*** Dataset excerpts ***
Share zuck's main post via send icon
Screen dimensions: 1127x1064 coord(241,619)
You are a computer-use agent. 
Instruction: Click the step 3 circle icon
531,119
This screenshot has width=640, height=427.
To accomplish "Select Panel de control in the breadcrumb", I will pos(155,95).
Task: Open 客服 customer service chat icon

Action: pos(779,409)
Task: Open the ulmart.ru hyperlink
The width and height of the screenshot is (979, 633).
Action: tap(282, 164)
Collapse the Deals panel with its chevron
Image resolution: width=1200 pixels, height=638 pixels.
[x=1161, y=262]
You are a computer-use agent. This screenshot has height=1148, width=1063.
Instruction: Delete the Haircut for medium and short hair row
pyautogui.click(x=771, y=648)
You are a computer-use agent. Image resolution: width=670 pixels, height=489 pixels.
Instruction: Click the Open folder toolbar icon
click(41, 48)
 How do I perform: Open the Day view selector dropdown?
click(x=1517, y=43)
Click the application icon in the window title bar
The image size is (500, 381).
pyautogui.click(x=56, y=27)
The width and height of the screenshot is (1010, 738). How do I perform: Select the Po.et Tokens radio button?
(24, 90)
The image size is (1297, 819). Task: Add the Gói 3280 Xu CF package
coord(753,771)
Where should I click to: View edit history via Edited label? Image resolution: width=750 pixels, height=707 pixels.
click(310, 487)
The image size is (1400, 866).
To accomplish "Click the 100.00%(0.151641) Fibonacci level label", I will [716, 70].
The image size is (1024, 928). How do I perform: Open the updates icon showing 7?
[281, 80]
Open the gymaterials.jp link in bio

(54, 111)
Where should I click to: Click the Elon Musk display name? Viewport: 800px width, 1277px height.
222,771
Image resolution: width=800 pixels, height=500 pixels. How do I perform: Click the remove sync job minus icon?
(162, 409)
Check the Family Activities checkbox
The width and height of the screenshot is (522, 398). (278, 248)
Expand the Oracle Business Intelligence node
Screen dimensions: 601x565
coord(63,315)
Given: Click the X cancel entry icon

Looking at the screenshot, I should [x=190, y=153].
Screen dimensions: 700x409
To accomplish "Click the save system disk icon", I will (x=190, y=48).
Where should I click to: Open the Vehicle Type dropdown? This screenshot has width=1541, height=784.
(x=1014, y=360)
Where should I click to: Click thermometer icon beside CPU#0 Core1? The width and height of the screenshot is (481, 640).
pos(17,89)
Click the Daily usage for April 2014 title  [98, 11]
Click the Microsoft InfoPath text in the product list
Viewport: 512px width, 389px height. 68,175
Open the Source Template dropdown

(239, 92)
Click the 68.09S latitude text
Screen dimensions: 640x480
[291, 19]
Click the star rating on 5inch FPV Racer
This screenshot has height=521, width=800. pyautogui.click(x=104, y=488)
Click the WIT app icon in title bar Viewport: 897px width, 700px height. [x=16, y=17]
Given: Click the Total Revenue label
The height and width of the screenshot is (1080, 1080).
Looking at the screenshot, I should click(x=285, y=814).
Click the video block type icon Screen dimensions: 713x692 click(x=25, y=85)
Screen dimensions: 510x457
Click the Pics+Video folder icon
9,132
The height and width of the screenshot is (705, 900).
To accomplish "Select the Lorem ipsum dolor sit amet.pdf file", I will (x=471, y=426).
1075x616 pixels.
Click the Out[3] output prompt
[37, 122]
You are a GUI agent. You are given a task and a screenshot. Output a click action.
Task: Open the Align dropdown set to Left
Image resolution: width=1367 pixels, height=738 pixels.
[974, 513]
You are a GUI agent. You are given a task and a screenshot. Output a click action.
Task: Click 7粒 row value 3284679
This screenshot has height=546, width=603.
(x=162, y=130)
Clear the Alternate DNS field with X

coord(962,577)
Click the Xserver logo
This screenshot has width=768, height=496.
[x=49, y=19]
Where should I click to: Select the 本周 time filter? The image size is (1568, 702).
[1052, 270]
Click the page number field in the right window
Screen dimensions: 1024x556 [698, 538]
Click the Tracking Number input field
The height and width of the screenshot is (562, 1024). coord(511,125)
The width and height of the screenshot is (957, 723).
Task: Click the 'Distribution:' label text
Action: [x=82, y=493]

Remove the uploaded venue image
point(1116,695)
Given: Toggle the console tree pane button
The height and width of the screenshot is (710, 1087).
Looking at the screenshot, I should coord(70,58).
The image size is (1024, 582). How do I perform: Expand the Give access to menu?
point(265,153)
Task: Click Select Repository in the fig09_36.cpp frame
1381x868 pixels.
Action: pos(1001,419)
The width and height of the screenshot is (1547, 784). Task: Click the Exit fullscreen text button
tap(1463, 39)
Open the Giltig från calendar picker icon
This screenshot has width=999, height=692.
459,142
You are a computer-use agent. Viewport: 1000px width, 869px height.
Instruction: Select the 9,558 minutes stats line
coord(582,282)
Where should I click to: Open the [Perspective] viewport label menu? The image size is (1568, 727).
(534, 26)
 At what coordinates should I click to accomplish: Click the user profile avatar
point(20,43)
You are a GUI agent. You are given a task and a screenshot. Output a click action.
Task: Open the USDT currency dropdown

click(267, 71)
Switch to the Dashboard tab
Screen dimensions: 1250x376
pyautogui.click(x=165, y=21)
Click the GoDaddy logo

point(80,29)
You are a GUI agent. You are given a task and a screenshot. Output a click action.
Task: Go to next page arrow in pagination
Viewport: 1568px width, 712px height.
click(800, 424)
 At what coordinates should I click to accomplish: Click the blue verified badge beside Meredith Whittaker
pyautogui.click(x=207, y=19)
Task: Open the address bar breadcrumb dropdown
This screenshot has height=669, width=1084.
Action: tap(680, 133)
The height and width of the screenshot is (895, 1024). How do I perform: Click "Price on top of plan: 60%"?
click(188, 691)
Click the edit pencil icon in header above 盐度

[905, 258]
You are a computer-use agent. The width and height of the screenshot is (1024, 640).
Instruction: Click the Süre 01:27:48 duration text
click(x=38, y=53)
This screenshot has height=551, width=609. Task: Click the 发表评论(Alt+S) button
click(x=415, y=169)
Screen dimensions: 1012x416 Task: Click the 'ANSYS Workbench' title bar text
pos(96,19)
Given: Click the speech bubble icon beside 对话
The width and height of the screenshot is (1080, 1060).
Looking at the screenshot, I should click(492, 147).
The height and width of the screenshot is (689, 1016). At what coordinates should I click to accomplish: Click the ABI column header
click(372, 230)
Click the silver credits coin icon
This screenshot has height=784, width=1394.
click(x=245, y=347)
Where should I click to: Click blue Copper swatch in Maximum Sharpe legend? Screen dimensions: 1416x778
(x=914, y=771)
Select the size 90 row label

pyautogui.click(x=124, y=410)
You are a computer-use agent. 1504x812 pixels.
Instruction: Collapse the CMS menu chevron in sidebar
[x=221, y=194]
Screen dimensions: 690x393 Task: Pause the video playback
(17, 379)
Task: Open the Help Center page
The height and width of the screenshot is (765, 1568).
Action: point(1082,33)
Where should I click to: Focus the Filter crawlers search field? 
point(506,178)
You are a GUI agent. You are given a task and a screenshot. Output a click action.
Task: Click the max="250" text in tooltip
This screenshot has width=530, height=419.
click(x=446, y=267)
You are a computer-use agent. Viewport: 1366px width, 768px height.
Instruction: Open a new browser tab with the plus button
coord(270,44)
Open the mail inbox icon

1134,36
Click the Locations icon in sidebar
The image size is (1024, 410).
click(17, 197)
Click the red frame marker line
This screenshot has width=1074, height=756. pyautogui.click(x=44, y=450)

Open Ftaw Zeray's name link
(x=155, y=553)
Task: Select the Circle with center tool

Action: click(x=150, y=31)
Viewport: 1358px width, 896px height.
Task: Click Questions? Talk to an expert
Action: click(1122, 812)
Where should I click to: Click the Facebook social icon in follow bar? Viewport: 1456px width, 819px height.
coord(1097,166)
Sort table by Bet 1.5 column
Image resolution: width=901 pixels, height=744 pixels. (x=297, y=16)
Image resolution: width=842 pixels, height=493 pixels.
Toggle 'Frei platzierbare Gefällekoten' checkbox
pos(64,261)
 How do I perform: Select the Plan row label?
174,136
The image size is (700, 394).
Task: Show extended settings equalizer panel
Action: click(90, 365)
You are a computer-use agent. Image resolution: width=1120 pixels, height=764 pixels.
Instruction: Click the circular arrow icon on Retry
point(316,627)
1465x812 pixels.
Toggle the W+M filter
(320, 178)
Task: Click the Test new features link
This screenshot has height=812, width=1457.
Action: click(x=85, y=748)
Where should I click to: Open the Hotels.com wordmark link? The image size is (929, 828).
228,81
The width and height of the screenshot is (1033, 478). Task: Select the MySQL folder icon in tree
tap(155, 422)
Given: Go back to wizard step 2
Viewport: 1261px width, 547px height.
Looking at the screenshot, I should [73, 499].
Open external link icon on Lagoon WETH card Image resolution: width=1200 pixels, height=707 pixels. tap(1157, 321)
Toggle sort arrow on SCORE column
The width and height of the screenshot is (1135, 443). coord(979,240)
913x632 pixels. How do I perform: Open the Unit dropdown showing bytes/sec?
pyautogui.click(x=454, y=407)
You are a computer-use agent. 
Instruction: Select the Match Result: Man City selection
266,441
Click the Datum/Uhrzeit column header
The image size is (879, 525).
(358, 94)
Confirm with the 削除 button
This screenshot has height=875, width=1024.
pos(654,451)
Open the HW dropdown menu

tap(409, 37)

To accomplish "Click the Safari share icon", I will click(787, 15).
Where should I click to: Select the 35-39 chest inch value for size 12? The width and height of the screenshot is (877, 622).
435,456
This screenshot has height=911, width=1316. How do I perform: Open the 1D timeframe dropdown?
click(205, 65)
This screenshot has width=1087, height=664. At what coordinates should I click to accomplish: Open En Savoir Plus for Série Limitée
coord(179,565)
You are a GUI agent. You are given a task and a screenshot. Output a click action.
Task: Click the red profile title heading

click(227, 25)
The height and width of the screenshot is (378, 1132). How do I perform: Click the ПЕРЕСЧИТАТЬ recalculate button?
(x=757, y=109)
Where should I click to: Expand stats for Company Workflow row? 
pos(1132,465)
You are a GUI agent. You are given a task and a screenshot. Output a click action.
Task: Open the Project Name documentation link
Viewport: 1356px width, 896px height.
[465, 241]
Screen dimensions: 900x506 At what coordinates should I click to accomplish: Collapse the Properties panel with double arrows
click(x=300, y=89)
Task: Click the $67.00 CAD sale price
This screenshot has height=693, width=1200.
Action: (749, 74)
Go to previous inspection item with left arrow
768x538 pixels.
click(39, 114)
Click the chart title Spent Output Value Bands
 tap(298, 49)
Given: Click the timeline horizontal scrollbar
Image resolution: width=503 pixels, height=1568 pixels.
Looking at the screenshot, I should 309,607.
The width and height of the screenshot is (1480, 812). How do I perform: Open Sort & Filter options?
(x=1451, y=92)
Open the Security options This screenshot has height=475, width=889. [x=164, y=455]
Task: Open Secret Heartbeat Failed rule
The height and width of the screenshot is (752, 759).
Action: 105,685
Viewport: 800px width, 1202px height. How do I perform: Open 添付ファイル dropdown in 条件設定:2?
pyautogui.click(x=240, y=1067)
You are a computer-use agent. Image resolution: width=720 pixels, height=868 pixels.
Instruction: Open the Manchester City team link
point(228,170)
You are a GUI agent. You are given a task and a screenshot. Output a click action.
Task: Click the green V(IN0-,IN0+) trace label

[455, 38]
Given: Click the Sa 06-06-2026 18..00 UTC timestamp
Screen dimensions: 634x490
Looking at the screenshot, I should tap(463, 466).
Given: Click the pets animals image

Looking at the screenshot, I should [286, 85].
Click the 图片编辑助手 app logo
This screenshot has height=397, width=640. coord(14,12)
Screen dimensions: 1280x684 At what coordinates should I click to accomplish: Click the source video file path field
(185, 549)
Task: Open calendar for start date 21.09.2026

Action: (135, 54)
***
Search the entries for the string "computer" and return each line where it turns up.

Exercise result.
You are a computer-use agent. 
You are a computer-use agent. This screenshot has height=1148, width=1063.
You are a computer-use agent. Image resolution: width=670 pixels, height=489 pixels.
You are a computer-use agent. Viewport: 1000px width, 869px height.
You are a computer-use agent. The width and height of the screenshot is (1024, 640).
You are a computer-use agent. 1504x812 pixels.
You are a computer-use agent. Viewport: 1366px width, 768px height.
You are a computer-use agent. Image resolution: width=1120 pixels, height=764 pixels.
You are a computer-use agent. 
You are a computer-use agent. Image resolution: width=720 pixels, height=868 pixels.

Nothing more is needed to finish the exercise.